**What is being asked**:
All lines in the entries below that hold "speaker" make up the answer.

Saved data entries:
★ ★ ★

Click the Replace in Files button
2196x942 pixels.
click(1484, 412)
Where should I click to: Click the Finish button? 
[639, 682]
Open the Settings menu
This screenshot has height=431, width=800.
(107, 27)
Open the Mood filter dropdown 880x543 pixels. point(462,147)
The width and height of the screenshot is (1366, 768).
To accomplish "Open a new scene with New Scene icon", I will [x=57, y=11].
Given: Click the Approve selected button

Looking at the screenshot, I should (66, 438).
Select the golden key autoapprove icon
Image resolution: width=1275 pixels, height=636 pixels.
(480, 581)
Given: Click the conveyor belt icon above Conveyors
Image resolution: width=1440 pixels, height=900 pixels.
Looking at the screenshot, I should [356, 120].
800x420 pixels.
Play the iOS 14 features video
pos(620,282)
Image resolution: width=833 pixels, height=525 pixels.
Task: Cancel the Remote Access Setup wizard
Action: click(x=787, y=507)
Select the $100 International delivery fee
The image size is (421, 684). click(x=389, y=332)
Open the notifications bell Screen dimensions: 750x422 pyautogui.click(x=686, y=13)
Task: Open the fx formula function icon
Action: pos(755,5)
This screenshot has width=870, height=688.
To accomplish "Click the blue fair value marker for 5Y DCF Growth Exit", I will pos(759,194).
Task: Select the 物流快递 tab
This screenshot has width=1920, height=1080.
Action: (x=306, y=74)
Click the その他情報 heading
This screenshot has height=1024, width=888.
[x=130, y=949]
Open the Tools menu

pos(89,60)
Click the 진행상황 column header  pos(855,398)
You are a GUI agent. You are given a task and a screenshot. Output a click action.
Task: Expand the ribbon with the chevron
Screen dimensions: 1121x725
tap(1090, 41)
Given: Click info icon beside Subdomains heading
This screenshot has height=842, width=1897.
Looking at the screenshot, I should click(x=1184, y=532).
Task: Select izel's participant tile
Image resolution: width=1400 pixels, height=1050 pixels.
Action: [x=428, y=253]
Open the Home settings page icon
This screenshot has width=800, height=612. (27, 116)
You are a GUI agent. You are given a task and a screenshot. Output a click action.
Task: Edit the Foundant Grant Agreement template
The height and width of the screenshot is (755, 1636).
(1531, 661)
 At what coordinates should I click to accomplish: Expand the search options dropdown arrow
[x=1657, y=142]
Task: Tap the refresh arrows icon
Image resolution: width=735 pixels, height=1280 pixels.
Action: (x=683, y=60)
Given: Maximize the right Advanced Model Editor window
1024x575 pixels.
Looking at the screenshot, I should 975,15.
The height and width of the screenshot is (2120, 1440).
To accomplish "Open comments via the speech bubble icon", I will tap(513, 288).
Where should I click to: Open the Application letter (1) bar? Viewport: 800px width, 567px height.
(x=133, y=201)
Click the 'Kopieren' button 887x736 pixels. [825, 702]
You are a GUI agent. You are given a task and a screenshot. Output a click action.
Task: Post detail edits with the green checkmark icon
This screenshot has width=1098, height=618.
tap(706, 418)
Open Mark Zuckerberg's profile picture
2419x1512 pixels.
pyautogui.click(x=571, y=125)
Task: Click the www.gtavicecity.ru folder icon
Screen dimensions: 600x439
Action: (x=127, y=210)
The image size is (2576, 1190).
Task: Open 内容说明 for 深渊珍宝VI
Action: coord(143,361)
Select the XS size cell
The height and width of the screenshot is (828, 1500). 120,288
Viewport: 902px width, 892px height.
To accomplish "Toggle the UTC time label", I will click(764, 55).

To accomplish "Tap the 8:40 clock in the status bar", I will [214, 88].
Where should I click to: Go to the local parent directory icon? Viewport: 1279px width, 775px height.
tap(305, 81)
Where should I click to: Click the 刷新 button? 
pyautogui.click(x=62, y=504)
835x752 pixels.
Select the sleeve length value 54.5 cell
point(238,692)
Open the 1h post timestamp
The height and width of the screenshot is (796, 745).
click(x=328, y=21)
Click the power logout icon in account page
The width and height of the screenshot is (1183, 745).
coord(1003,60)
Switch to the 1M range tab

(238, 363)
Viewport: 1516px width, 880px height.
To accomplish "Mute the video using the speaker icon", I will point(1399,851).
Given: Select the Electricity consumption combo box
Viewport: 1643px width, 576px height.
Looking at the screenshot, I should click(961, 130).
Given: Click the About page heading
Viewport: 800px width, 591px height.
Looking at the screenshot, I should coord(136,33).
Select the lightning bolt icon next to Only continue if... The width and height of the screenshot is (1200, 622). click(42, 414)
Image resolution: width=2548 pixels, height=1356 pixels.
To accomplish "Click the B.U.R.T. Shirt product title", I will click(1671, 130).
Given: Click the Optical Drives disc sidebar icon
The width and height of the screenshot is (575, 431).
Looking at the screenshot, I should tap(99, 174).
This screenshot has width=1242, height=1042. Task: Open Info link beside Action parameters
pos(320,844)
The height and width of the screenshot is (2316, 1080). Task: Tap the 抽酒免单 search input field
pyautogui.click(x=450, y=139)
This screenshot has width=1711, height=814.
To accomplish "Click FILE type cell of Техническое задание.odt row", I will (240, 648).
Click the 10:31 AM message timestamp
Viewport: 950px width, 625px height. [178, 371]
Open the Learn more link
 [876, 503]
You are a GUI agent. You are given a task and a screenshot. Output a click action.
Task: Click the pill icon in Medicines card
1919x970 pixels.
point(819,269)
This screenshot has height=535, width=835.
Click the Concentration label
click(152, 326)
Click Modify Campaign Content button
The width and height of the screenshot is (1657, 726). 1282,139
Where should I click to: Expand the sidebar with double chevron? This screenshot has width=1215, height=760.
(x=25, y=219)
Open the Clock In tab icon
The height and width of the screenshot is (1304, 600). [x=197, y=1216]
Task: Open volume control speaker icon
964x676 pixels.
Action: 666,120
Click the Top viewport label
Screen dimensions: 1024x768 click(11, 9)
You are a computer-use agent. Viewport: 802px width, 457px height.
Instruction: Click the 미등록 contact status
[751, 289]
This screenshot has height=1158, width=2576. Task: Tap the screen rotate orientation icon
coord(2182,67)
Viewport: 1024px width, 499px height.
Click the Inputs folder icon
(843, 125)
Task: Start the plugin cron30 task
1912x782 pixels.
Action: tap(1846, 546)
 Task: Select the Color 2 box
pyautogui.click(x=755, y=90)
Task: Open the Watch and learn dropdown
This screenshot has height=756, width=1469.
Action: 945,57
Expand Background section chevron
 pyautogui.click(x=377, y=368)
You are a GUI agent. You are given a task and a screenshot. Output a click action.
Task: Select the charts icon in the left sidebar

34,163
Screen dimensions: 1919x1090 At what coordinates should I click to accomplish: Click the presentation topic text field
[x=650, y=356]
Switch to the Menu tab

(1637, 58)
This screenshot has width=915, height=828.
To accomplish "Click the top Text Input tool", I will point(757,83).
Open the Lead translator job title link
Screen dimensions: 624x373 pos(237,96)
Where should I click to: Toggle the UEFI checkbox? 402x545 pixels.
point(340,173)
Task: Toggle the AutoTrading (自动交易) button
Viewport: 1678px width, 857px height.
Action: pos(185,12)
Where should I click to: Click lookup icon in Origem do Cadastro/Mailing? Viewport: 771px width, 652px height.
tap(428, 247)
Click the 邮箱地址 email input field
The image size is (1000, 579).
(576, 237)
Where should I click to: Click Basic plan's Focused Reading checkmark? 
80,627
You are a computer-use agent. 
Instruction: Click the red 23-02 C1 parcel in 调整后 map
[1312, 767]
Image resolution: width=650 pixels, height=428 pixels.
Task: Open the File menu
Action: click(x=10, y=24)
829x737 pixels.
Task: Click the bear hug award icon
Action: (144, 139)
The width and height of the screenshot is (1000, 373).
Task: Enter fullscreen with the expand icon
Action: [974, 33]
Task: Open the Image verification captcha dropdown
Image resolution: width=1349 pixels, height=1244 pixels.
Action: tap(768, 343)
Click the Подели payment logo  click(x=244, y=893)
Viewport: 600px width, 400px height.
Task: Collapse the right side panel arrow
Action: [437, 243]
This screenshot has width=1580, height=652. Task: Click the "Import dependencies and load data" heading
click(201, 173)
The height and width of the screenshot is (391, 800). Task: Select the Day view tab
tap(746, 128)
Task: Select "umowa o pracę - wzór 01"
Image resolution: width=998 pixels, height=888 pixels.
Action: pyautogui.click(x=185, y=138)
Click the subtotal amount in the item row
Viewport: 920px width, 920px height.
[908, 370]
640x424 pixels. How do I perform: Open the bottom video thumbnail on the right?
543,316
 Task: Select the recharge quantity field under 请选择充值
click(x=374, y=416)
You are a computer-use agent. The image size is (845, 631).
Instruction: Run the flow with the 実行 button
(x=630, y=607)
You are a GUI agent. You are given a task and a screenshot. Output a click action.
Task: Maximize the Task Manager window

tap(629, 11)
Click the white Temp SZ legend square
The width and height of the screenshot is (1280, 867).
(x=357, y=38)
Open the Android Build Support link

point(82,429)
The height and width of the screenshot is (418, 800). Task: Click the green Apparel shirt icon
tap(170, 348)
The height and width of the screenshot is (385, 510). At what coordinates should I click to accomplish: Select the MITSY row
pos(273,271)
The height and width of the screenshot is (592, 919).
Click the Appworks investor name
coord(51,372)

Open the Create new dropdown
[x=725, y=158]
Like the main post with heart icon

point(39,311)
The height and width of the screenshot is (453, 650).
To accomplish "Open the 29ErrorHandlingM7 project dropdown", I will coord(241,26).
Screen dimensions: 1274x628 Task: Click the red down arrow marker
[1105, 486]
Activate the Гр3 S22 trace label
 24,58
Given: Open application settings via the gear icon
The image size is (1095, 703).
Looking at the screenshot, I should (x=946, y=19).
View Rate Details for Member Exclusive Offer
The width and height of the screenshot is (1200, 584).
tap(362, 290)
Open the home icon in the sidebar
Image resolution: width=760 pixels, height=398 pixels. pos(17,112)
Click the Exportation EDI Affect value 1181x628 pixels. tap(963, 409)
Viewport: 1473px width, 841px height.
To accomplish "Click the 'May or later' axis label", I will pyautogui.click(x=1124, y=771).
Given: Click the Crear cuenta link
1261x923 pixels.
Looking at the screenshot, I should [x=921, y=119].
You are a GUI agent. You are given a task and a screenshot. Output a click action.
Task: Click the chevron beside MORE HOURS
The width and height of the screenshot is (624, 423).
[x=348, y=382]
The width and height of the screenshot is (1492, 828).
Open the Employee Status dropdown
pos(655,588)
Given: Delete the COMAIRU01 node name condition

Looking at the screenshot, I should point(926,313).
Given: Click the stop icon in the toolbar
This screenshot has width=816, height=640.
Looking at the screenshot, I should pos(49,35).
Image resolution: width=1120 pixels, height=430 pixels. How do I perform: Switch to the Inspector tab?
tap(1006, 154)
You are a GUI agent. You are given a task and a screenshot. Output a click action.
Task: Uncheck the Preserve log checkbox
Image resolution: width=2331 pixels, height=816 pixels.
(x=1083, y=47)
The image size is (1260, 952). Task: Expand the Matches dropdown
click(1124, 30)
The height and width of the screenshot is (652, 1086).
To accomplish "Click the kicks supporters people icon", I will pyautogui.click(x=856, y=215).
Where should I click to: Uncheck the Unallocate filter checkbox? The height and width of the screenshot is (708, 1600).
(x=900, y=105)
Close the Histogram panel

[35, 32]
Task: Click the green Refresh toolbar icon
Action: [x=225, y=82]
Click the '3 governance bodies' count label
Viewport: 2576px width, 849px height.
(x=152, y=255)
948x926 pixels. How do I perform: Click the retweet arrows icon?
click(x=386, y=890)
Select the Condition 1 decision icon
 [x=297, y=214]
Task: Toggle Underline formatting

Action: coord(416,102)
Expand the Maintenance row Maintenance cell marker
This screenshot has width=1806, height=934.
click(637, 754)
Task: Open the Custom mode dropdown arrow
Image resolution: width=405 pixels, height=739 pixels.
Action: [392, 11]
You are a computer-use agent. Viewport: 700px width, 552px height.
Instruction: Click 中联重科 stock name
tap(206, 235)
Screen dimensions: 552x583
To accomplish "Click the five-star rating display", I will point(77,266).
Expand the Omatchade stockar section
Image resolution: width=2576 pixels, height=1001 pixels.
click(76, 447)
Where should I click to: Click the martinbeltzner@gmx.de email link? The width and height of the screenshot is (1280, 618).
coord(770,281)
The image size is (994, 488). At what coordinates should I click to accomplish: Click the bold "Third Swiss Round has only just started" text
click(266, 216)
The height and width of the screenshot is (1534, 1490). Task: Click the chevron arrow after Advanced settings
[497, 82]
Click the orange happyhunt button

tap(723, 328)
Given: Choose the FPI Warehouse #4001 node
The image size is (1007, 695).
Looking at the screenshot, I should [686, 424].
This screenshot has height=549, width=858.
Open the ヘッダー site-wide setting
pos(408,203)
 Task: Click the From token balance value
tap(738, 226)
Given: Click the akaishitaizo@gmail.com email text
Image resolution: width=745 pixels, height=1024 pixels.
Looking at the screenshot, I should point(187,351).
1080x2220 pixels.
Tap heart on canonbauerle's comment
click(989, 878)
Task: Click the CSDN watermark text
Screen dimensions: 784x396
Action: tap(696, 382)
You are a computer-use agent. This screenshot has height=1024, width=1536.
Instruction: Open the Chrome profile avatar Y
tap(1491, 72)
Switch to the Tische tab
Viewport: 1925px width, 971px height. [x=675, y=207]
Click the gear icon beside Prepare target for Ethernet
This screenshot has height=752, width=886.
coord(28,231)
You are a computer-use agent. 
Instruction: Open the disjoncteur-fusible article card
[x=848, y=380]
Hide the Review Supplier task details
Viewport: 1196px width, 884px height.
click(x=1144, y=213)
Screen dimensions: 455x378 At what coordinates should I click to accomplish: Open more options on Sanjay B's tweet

★ ★ ★

**Response below**:
To accomplish "Mute the video using the speaker icon", I will point(1399,851).
Task: Open volume control speaker icon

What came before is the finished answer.